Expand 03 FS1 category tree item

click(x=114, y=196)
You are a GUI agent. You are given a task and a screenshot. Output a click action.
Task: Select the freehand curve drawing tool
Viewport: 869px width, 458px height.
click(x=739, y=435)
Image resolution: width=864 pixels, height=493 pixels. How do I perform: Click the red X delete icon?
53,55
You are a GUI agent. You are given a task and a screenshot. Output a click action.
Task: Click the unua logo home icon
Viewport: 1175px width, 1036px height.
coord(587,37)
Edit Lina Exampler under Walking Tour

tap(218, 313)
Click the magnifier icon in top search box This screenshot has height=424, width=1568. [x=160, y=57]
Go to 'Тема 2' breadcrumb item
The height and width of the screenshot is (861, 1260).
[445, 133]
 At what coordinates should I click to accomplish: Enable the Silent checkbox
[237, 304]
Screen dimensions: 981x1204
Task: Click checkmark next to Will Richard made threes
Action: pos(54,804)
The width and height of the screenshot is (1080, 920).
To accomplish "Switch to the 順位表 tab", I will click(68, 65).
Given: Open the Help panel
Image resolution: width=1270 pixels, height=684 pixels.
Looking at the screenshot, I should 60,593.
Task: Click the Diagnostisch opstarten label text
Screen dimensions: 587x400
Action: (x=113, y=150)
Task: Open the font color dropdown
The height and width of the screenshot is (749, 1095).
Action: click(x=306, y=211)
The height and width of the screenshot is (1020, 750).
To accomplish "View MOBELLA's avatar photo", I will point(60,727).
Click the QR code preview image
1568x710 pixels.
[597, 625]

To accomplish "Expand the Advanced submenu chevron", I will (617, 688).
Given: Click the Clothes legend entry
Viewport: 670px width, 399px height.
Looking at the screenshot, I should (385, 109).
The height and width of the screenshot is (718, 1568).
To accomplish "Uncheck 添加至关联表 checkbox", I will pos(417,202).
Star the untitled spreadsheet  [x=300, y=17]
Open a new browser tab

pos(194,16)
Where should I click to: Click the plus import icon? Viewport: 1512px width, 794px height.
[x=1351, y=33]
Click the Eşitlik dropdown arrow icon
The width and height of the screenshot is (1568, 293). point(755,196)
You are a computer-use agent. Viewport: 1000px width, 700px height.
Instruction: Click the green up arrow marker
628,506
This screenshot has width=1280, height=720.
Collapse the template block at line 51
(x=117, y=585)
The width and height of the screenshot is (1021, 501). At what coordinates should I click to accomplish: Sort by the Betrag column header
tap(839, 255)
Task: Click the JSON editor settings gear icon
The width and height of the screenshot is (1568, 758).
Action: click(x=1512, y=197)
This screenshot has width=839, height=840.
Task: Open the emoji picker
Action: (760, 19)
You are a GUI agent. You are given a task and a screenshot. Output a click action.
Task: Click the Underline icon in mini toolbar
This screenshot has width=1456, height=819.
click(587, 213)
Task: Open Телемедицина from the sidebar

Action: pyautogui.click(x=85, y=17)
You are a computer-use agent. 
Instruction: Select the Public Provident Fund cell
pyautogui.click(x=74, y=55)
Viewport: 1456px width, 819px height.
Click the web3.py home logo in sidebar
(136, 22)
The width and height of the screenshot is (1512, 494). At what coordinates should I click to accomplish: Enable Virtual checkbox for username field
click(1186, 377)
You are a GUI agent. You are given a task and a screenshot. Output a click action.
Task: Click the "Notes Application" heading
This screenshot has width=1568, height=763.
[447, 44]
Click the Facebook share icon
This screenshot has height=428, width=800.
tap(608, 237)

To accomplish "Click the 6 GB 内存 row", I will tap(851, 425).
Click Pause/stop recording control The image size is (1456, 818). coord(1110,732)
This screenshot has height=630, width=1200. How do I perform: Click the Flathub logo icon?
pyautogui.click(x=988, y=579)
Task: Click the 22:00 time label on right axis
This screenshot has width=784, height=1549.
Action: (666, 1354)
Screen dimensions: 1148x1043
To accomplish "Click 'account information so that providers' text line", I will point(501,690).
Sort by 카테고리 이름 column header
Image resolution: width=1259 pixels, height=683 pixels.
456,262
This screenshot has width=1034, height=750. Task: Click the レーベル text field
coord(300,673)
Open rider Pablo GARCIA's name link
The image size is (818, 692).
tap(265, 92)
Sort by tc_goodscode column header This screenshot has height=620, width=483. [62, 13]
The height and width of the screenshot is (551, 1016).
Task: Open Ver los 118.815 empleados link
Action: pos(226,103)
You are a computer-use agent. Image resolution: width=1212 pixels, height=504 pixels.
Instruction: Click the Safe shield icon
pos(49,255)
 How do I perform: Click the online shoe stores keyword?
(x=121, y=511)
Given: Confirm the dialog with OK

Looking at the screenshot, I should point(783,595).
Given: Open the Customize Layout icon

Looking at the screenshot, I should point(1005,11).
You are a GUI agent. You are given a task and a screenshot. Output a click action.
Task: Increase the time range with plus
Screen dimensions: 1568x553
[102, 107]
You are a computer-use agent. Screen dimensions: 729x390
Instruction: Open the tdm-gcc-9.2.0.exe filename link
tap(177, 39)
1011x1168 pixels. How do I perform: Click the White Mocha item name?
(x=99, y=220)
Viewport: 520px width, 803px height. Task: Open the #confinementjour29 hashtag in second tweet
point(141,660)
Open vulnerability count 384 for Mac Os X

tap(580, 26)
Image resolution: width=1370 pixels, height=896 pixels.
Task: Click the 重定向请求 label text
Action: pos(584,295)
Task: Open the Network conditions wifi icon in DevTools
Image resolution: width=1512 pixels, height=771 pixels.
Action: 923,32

|---|

▸ Required action:
Your task is to find each line in the entries that contains the string "computer" and copy it.

▸ Solution to this problem:
You are a computer-use agent. Viewport: 1000px width, 700px height.
You are a computer-use agent. 
You are a computer-use agent. Image resolution: width=1212 pixels, height=504 pixels.
You are a computer-use agent. Screen dimensions: 729x390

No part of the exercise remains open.